▶ [PROBLEM DESCRIPTION]: Repeat exactly, and nothing more, the lines from the one that includes "Where should I click to: Click Quit" through the final line of the entries; skip the pictures.

*** RECORD EXCERPTS

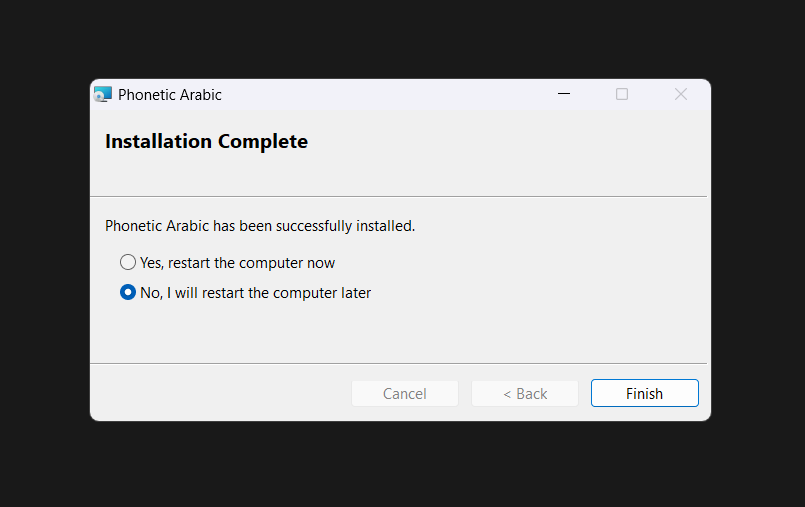Click the "Phonetic Arabic" title bar text
Viewport: 805px width, 507px height.
point(170,95)
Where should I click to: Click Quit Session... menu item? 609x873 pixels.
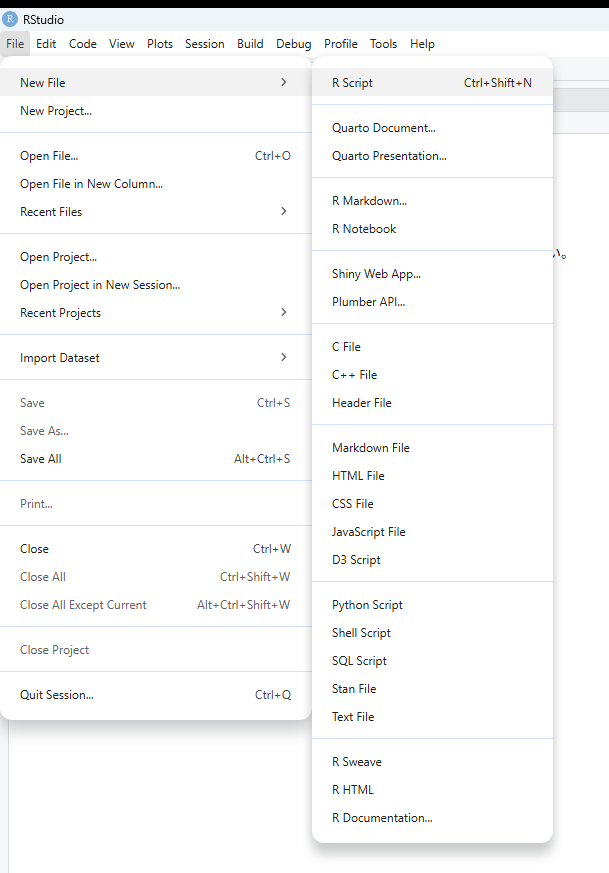click(57, 695)
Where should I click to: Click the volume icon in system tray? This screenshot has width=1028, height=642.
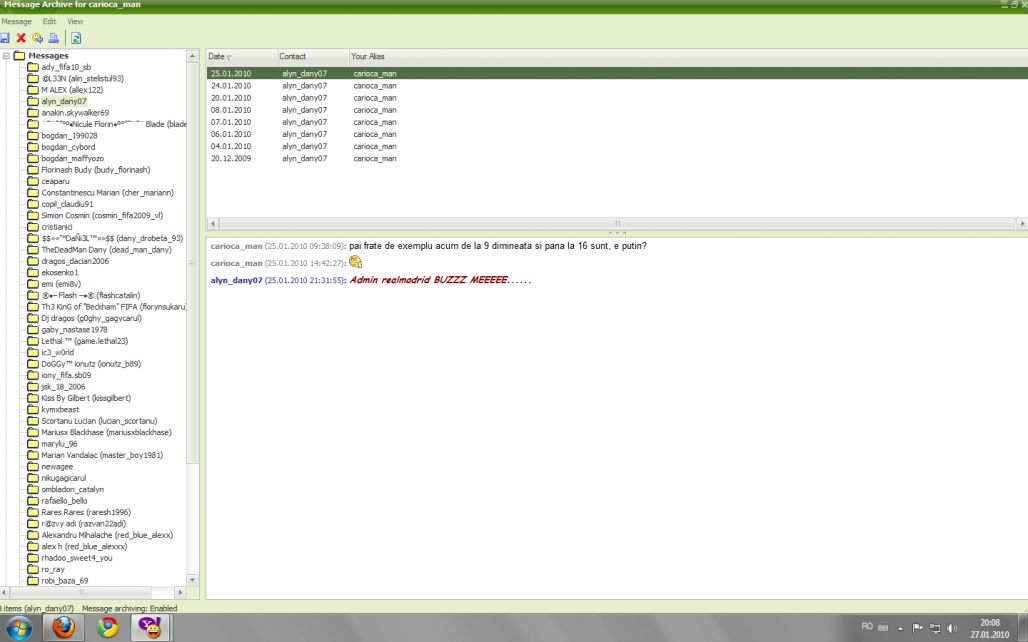point(951,627)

******

▶ [FINAL ANSWER]:
Where should I click to: Click Quit Session... menu item? 609x873 pixels.
click(57, 695)
Where should I click to: Click the volume icon in system tray? This screenshot has width=1028, height=642.
point(951,627)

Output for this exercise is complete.